Sunday, April 29, 2007

Impressed with Google's manage History feature

It's been a few months since my last post -- I got sidetracked off my NCover tutorial I was trying a few months back. (Incidentally, my project desperately needs NCover, so I'll finally get a chance to jump back into that game).

Ages ago, I relied exclusively on the Google Toolbar in Internet Explorer. But when I realized that big-brother was analyzing every move I made, I got a bit creep'd out so I uninstalled the bugger. The heavy influence of FireFox and it's built-in search toolbar (CTRL+K) made enough impact that I've never looked back.

However, a lot of things have changed in the Internet landscape as well as my personal lifestyle in the last few years: Google Analytics and GMail have rolled into my digital life and even this blog now uses my Google Account.
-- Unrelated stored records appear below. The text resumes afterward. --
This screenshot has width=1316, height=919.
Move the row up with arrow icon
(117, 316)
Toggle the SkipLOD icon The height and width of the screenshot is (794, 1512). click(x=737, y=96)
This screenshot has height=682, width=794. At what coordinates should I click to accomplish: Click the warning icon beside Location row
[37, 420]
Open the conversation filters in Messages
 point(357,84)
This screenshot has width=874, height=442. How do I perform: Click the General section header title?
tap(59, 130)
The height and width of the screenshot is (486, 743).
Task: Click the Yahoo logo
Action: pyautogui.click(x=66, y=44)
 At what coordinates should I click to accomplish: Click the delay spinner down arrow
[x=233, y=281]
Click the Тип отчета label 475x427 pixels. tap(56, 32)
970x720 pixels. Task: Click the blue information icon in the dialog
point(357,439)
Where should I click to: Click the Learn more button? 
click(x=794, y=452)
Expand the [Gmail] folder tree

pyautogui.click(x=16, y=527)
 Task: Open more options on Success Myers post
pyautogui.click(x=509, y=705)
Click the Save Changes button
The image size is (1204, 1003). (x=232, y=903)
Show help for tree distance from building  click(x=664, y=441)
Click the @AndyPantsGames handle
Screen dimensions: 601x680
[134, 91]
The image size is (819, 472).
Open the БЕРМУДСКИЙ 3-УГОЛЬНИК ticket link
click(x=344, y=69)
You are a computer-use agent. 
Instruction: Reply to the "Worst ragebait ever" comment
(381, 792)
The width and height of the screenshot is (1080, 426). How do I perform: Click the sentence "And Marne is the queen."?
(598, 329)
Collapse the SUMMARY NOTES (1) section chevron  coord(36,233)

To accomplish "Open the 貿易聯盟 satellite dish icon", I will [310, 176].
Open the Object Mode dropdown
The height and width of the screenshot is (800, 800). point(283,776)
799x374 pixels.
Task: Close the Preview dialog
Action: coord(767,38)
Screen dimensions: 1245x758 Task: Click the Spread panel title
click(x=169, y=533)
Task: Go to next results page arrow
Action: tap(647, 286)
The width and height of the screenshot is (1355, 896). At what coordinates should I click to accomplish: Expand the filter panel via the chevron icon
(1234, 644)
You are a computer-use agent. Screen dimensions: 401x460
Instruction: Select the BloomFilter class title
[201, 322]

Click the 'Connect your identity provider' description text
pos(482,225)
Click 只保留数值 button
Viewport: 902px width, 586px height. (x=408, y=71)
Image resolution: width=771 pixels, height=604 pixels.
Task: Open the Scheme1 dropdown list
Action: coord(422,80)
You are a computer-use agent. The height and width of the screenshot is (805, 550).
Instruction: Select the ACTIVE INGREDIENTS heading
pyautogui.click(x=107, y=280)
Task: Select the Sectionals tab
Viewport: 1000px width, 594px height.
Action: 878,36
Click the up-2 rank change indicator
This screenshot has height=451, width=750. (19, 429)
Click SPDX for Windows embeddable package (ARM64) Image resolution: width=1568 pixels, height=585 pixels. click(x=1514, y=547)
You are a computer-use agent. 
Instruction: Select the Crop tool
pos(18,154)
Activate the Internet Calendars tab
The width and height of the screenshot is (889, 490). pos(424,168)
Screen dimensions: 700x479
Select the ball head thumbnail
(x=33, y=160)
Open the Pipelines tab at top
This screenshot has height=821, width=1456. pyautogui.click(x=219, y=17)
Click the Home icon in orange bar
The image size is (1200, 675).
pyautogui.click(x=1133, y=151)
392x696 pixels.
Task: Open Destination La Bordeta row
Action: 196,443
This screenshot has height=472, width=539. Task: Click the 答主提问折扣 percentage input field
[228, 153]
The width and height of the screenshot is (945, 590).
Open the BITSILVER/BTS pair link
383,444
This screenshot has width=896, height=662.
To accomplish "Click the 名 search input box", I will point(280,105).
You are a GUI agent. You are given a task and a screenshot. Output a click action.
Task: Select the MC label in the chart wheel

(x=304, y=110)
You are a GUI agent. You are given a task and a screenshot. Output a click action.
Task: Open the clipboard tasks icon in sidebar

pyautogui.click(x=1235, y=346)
I've come to know of Google's "Do no evil" motto, which has relaxed some of my concerns that gradually, behind the scenes, they are collecting my information without requiring me to install software. Now that I'm using my Google Account for so many things, all my FireFox searches in the last 15 months (bless'ed CTRL+K) have quietly been captured. Although I've seen my searches appearing on my personalized homepage, I haven't been that concerned: at least I know what Google knows about me.

Today I noticed Google's new "Manage History" feature, which required me to install the Google Toolbar before using it. Although I installed the toolbar with some reluctance, I am wildly surprised with the manage history feature. Not only can I view my search history, but I can also selectively edit any item -- it's my data!

Google tells me that I've done waay too many searches, and it tells me what I clicked on per search. It provides trend information on my usage: monthly, by day, by hour. (FYI: I do more searches in January, Thursdays are most popular, and I've never searched for anything between 1 and 5 am) It can tell me the top ten search queries in the last week, month, year or all time.

I can view my history in terms of web, news, images, sponsored links -- even Google Maps and Video. Even scarier: it can offer links that I might be interested in based on my previous usage.

What also seems interesting is that Google is providing bookmark functionality -- a competing feature to online bookmark services such as del.icio.us.

What would be really interesting is to be able to cross reference this history to my activity elsewhere -- the topics in my inbox, the tasks or projects I was working on at that time.

Also -- if Google could have tracked my history using my google-account then why did I need the Toolbar in order to use the history feature?